Preso al primo apparir del vostro raggio,
Il cor, che ’n fin quel dì nulla mi tolse,
Da me partendo, a seguir voi si volse;
E come quei che trova in suo viaggio
Disusato piacer, non si ritenne
Che fu ne gli occhi, onde la luce uscia,
Gridando: A queste parti Amor m’invia.

Vedete voi sì come fingono gli amanti che i loro cuori con piacere e con gioia di loro pure partir da loro si possono? Ma questo non è ad essi cosa molto ancora maravigliosa. Di più maraviglia è quello che segue:

Indi tanta baldanza appo voi prese
L’ardito fuggitivo a poco a poco,
Ch’ancor per suo destin lasciò quel loco
Dentro passando, e più oltra si stese,
Che ’n quello stato a lui non si convenne;
Fin che poi giunto ov’era il vostro core,
Seco s’assise e più non parve fore.

Già potete vedere non solamente che i nostri cuori da noi si partono, ma che essi sanno eziandio far viaggio.
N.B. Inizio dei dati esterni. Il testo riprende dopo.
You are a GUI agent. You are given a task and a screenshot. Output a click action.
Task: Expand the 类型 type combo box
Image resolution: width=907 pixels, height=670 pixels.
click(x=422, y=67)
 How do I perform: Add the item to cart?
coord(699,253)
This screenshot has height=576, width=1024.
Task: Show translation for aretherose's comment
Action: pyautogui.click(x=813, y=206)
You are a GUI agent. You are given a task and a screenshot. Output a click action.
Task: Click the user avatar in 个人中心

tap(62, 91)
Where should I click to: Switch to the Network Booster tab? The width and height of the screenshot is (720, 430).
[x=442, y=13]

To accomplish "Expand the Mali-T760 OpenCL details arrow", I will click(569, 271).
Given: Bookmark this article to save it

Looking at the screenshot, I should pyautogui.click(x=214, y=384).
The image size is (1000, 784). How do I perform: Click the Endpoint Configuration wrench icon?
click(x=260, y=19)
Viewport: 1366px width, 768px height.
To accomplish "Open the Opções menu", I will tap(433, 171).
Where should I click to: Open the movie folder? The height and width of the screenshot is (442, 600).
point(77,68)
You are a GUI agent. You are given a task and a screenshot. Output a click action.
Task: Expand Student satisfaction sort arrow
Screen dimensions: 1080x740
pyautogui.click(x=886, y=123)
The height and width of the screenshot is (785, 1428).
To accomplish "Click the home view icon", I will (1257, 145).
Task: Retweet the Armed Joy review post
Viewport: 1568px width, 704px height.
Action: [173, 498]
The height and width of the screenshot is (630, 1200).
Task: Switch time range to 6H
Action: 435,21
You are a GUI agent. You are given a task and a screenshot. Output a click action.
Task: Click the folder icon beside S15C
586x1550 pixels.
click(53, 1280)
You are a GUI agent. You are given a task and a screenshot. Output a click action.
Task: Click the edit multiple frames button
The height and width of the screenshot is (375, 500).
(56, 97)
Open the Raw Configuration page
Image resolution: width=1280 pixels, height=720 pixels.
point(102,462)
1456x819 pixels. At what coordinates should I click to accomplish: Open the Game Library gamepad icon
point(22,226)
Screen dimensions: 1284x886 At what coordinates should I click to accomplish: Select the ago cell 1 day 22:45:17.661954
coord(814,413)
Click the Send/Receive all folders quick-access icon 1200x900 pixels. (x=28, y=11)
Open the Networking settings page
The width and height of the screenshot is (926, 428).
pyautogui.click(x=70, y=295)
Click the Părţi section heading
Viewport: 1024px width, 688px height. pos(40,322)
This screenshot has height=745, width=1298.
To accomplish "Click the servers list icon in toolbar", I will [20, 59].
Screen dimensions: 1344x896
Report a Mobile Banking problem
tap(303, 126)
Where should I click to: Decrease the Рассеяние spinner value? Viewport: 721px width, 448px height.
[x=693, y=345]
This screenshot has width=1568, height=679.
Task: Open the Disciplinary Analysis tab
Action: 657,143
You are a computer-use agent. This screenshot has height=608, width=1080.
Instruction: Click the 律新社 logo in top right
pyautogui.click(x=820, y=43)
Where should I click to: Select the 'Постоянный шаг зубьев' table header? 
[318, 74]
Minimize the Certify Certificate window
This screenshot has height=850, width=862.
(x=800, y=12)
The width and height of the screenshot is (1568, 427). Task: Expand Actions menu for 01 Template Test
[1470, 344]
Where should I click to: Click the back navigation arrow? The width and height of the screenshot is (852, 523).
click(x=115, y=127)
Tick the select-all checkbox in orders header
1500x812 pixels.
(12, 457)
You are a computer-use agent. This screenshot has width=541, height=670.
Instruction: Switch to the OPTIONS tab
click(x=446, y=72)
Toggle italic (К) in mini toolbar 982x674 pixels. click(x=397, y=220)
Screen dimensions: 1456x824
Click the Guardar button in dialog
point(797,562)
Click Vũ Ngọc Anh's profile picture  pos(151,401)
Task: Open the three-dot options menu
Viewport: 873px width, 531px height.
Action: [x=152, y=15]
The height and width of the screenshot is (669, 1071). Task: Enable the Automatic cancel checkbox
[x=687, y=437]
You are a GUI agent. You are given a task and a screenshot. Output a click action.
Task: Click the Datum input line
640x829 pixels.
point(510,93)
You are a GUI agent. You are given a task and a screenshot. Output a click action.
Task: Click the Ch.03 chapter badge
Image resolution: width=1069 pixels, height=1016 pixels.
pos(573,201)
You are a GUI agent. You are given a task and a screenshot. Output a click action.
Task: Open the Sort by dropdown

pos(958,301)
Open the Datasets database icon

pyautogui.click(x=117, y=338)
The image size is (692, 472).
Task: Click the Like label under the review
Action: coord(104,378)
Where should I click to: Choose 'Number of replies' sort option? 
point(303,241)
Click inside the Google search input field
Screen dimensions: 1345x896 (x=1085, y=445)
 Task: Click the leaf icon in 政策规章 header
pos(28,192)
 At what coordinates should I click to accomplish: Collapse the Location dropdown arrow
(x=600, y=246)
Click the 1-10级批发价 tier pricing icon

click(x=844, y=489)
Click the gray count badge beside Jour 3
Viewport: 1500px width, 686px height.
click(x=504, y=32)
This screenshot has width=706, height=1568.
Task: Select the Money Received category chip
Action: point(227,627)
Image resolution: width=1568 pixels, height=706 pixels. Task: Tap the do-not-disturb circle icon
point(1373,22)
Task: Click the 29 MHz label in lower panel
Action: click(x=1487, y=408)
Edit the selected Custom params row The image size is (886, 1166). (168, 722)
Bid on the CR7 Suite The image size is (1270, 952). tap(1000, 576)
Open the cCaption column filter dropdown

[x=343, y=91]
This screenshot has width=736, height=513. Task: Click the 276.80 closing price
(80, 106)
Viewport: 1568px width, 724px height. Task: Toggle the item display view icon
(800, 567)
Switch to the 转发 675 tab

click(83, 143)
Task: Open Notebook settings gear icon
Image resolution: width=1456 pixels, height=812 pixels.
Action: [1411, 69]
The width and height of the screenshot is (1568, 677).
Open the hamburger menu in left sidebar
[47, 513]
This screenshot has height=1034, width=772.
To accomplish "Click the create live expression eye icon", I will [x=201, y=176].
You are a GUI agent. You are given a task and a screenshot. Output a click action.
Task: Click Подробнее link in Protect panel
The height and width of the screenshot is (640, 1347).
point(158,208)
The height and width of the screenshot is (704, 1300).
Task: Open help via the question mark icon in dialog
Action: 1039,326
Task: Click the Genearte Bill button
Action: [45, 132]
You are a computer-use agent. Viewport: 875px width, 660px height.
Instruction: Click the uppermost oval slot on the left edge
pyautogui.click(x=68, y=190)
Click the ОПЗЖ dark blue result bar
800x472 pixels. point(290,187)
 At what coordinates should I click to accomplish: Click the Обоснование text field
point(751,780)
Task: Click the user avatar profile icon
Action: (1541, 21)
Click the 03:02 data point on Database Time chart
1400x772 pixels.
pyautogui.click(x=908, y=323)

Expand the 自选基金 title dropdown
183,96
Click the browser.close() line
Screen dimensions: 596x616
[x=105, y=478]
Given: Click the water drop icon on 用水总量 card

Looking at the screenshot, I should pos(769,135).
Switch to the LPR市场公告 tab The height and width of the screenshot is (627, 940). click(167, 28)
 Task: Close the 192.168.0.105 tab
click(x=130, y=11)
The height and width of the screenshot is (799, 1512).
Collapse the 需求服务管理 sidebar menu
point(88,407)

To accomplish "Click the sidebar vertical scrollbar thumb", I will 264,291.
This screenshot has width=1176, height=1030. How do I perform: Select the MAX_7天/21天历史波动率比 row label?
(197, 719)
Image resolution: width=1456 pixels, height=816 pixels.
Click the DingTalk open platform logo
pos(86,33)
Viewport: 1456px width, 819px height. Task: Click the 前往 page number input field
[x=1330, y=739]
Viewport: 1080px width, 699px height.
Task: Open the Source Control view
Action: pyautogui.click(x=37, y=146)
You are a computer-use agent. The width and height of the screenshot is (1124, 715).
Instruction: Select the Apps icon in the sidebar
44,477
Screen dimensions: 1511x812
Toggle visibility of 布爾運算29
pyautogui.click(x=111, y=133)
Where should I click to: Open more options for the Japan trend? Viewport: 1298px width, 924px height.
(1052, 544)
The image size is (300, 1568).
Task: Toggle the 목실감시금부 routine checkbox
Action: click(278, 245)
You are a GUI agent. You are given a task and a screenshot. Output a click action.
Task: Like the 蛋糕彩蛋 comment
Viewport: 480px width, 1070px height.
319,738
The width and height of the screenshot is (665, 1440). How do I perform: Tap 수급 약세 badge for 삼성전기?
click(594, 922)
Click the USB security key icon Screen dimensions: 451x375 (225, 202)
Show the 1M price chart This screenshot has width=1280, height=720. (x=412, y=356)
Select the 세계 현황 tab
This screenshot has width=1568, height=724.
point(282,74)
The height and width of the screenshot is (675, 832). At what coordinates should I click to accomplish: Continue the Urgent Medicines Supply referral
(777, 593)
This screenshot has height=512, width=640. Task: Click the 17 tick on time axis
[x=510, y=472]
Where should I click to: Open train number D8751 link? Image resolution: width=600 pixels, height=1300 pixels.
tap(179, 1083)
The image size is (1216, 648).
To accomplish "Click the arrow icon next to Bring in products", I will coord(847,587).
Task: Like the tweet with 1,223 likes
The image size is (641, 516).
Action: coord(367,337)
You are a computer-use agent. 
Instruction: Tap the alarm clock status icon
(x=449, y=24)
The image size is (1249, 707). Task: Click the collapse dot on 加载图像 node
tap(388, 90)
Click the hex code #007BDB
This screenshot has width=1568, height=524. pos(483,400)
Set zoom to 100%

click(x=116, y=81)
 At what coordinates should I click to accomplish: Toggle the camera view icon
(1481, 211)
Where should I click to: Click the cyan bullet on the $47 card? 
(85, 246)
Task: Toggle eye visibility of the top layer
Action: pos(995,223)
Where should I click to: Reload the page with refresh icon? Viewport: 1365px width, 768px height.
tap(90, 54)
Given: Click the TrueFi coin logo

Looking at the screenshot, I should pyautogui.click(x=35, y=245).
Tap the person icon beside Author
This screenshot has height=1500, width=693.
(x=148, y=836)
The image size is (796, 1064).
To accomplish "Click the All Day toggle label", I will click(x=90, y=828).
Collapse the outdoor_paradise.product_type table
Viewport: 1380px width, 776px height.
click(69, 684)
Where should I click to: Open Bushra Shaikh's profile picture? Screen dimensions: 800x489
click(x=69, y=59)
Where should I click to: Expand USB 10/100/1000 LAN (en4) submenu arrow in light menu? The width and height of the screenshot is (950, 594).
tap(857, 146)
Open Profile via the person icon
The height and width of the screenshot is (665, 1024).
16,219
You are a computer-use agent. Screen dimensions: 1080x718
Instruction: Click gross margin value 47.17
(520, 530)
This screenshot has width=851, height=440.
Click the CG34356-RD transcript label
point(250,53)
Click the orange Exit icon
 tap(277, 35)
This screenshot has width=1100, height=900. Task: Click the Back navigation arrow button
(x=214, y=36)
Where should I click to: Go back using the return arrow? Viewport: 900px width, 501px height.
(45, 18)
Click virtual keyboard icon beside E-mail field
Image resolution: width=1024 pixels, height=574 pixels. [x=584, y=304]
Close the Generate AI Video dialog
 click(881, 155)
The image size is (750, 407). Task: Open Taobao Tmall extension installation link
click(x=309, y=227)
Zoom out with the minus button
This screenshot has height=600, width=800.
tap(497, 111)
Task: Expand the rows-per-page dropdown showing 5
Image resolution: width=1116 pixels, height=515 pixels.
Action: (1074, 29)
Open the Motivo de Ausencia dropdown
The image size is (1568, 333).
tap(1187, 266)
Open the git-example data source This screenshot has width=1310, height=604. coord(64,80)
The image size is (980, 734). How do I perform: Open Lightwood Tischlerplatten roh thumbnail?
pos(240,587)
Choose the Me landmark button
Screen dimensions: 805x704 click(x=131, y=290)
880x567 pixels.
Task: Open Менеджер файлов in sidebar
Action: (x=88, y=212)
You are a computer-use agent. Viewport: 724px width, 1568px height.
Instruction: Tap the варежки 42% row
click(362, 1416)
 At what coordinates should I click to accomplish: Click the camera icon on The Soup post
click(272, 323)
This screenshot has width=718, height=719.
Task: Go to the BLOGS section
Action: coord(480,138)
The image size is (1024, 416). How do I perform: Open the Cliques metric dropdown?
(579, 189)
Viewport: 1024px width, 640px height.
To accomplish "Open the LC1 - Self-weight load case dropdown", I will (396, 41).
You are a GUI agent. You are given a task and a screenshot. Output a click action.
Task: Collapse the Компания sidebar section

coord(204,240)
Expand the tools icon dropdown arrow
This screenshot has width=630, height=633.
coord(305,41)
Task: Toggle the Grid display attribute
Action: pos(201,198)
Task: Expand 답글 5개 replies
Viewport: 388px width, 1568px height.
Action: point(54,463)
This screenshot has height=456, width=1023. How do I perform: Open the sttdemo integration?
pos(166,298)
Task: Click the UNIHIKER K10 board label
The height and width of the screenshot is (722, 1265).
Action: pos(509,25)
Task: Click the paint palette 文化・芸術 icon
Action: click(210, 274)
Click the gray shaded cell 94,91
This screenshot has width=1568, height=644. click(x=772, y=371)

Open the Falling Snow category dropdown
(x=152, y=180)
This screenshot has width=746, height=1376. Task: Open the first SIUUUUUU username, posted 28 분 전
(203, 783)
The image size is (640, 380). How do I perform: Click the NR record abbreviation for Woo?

Udite tuttavia il rimanente:

Ma quei, come ’l movesse un bel desire
Di non star con altrui del regno a parte,
O fosse ’l ciel che lo scorgesse in parte
Ov’altro signor mai non devea gire,
Là, onde mosse il mio, lieto sen’venne:
Così cangiaro albergo, e da quell’ora
Meco ’l cor vostro e ’l mio con voi dimora.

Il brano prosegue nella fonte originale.